> **Extrait fourni**
────────────────

La chorégraphie de Gilles Jobin «Black Swan» était annoncée comme une soirée dédiée à la danse «pure». Dans le cadre des «Festival novelles», l’artiste et sa troupe étaient invités au «Pôle Sud» à Strasbourg.
Les divers supports annonçant le spectacle spécifiaient également que le titre «Black Swan», «Signe Noir» faisait référence à la théorie de falsification de Sir Karl Popper. C’est une information complémentaire, soit, mais qui ne dit pas grand-chose sur la pièce elle-même.
Gilles Jobin a beau le prétendre, ce soir-là, on a tout vu, sauf de la danse «pure», c’est-à-dire, de la danse qui ne se rapporte qu’à elle-même, comparable à ce que l’on appelle dans le domaine musical la «musique absolue», une musique à laquelle on n’impute pas de programme. Si l’on ne tient pas compte de ces indications et on se contente de suivre la pièce et son déroulement logique sans idée préconçue pour chercher à la comprendre ensuite, il est clair que Jobin nous emmène subtilement très loin – jusqu’à dans notre propre enfance.
Il nous ramène à cette époque où nous avons commencé à nous découvrir nous-mêmes pour la première fois. On peut interpréter les longs passages fluides du début dans ce sens : deux danseuses ne sont occupées qu’avec elles mêmes. Quand deux danseurs les rejoignent, elles ne font que s’appuyer sur eux. Jobin nous transporte, même si ce n’est que subtilement, dans une période de notre vie où nous jouions avec des poupées et des peluches, où nous nous mettions à leur place pour finalement nous identifier totalement avec eux. Dans le passage où, accompagné par un deuxième danseur, il saute joyeusement sur la scène, les mains dans des poupées en peluche, représentant des lapins gris avec de longues oreilles, il nous fait nous remémorer la joie que nous éprouvions en plongeant dans le monde d’un être imaginaire.

────────────────

> **Données d'entrée**
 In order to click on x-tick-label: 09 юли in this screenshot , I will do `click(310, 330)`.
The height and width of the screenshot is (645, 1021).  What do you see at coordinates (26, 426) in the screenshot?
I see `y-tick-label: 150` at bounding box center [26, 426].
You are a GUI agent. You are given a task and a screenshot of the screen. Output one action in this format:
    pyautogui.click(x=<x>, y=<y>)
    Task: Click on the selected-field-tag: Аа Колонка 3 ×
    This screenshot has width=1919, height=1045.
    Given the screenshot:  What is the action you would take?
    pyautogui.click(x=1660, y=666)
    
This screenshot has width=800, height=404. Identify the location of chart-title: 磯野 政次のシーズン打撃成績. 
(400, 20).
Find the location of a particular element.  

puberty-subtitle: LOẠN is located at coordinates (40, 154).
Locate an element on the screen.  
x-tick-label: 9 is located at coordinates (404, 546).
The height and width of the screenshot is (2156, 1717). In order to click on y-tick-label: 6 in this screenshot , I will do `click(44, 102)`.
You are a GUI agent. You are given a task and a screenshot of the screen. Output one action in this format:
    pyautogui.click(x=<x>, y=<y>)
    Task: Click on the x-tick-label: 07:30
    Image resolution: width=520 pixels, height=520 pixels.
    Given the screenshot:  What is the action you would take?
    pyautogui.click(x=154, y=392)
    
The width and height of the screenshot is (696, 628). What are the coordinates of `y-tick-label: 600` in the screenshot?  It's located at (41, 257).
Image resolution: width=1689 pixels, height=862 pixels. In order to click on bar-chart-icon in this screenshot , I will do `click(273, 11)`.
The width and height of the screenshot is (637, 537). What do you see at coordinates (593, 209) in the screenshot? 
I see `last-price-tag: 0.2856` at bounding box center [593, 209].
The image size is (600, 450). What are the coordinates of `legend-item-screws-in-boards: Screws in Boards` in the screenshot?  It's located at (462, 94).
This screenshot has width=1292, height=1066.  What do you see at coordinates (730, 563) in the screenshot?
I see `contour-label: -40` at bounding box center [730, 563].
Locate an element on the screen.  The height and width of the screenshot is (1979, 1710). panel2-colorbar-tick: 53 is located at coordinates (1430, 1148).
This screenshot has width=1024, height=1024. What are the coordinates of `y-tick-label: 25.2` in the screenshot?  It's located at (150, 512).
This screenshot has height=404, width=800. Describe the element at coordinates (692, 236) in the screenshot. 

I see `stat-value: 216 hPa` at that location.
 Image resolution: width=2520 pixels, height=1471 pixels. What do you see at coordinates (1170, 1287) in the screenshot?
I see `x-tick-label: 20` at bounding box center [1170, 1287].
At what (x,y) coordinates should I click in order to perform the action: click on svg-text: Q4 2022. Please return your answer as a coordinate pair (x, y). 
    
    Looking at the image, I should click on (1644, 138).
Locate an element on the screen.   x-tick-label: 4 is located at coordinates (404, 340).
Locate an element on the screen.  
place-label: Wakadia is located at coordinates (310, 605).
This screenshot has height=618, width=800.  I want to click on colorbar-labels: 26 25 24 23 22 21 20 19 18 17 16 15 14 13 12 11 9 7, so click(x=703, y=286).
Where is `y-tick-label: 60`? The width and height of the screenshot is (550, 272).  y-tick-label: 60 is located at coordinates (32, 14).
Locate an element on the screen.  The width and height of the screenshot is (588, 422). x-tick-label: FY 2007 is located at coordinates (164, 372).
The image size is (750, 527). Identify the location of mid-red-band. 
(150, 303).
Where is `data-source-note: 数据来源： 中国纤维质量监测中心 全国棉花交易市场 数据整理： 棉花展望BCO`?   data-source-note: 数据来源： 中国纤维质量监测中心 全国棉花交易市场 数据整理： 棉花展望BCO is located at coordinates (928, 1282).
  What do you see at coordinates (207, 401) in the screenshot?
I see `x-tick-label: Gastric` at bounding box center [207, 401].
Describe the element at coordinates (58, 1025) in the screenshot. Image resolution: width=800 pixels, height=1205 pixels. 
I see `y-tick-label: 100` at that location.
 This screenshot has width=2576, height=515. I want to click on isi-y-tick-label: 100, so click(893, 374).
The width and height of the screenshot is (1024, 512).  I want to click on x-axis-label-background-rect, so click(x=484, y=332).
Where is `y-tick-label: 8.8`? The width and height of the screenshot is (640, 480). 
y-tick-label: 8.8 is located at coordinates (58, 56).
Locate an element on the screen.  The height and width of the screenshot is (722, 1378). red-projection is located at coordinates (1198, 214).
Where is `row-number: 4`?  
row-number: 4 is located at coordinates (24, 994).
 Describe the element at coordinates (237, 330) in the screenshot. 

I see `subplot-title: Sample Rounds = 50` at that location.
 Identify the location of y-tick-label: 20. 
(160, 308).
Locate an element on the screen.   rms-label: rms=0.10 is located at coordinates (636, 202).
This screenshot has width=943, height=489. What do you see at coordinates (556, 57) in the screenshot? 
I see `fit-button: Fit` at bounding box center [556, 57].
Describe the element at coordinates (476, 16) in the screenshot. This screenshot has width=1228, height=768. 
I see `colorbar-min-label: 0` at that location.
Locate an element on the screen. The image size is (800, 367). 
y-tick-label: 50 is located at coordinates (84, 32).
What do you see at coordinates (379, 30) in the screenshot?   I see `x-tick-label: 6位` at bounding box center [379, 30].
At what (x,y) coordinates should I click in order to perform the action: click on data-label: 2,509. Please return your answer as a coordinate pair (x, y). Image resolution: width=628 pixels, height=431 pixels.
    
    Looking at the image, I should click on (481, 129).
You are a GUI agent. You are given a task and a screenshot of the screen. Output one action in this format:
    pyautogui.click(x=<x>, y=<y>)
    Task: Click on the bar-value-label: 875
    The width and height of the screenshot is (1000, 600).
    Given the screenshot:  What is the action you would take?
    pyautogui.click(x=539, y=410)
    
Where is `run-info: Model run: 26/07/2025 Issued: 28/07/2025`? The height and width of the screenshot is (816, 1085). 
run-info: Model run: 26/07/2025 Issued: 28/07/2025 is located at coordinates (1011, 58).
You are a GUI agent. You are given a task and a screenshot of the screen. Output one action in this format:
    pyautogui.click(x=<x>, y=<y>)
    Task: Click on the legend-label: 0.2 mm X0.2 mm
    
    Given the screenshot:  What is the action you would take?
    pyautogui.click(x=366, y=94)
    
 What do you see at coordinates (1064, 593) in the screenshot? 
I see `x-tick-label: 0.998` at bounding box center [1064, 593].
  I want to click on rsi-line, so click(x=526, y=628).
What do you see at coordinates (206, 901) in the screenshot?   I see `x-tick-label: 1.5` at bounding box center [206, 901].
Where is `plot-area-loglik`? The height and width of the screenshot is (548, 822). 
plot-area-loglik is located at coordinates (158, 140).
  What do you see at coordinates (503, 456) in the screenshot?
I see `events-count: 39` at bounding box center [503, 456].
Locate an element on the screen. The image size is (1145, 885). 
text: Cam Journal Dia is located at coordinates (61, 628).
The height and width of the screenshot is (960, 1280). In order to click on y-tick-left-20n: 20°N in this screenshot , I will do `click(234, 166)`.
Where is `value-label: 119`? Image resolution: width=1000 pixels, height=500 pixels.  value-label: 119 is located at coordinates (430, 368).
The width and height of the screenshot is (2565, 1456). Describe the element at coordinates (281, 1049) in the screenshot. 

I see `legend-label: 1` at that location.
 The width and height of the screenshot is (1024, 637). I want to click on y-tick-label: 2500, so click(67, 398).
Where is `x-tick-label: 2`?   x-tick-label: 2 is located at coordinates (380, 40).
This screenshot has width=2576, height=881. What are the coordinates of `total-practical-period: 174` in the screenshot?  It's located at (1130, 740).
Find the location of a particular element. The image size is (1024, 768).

────────────────

> **Consignes de l'exercice**
**A)** Recopiez fidèlement le passage de la critique de « Black Swan » qui va de « Gilles Jobin a » à « notre propre enfance. ».
**B)** Poursuivez la critique de « Black Swan » à partir de l'endroit où elle s'interrompt.

> **Réponses rédigées**
**A)**
Gilles Jobin a beau le prétendre, ce soir-là, on a tout vu, sauf de la danse «pure», c’est-à-dire, de la danse qui ne se rapporte qu’à elle-même, comparable à ce que l’on appelle dans le domaine musical la «musique absolue», une musique à laquelle on n’impute pas de programme. Si l’on ne tient pas compte de ces indications et on se contente de suivre la pièce et son déroulement logique sans idée préconçue pour chercher à la comprendre ensuite, il est clair que Jobin nous emmène subtilement très loin – jusqu’à dans notre propre enfance.

**B)**
A ce voyage dans notre intérieur, à notre propre découverte, ont suivi les jeux avec les autres : Les parties de chat, de cache-cache et les bagarres, où, dans le feu de l’action nous ne savions plus, finalement, où finissait notre propre corps et où commençait celui du copain! Gilles Jobin a trouvé un tableau concluant pour montrer ceci : Une «pelote» humaine de 4 personnes roulait avec quelques chevaux en tissus sur la scène. Ils glissaient plutôt les uns par-dessus les autres sans que l’on puisse vraiment distinguer les différents corps en tant que tels. La danse moderne utilise souvent cette image, mais en y ajoutant des animaux en peluche, Jobin trouve une façon très personnelle de s’exprimer. A l’aide de quatre tableaux différents, Jobin montre les différents stades de l’évolution infantile, commençant par la prise de conscience de son propre «moi», passant par l’échange avec les autres jusqu’à, dans le cadre d’un jeu stratégique, emmener les amis là où l’on veut les emmener – ce qui relève presque de la manipulation machiavélique.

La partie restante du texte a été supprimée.